The expected result is the run of lines from the one containing "This screenshot has width=693, height=420." to the end of the listing, copied exactly.

·····

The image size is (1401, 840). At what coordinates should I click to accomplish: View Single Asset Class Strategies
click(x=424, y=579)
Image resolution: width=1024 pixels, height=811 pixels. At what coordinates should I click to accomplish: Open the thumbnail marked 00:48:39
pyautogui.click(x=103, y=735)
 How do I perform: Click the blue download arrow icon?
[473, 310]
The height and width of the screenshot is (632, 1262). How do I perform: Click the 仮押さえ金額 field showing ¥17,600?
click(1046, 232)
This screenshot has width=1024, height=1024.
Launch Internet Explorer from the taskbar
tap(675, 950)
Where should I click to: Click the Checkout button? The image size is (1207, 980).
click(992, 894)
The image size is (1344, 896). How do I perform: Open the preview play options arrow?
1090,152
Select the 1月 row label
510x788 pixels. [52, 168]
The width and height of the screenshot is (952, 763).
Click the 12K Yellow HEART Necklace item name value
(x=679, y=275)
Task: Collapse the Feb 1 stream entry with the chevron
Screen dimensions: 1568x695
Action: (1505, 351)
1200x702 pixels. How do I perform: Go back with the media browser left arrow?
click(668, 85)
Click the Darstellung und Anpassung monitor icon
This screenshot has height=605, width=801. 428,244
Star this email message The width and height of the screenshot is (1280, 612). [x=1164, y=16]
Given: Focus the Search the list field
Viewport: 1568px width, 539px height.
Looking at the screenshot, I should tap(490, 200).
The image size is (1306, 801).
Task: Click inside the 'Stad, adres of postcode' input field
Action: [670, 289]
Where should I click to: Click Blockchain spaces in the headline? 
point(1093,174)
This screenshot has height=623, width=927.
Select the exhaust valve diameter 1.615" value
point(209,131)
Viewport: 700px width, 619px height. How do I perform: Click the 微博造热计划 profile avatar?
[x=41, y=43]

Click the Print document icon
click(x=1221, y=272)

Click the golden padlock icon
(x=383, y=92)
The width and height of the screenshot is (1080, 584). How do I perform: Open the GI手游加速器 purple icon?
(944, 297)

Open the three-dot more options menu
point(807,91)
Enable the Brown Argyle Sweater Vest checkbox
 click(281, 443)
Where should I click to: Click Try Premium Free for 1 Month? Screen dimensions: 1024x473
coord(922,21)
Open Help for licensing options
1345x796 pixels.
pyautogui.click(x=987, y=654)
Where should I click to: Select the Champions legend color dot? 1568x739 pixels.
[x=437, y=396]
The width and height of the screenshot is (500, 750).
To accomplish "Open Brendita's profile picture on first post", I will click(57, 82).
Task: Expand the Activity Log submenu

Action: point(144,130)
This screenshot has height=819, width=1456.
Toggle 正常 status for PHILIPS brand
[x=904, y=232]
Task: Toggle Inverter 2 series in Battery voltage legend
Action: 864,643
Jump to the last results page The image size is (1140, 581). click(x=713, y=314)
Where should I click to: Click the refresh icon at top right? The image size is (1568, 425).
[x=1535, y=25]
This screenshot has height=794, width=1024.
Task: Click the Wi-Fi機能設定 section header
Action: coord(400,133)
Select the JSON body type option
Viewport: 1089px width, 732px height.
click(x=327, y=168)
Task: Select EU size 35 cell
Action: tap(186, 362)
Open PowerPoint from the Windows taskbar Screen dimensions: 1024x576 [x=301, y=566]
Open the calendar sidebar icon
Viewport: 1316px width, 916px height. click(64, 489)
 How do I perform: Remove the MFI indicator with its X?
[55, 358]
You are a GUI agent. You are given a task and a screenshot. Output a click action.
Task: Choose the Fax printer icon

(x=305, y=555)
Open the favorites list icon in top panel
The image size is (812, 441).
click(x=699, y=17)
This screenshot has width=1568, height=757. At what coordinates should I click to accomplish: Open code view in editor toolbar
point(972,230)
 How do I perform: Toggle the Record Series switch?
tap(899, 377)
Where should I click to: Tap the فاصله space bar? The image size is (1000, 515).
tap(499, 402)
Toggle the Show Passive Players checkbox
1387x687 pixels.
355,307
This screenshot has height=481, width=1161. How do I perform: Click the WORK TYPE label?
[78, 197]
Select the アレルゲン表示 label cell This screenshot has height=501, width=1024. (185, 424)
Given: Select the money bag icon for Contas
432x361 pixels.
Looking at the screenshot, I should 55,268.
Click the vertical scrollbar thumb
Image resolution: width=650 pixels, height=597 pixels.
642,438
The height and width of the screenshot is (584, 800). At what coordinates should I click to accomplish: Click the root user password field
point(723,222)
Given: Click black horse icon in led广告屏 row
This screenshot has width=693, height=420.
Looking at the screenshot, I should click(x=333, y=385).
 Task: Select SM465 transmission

·····

▶ SOLVED EXERCISE:
This screenshot has width=693, height=420.
Looking at the screenshot, I should click(x=333, y=385).
 Task: Select SM465 transmission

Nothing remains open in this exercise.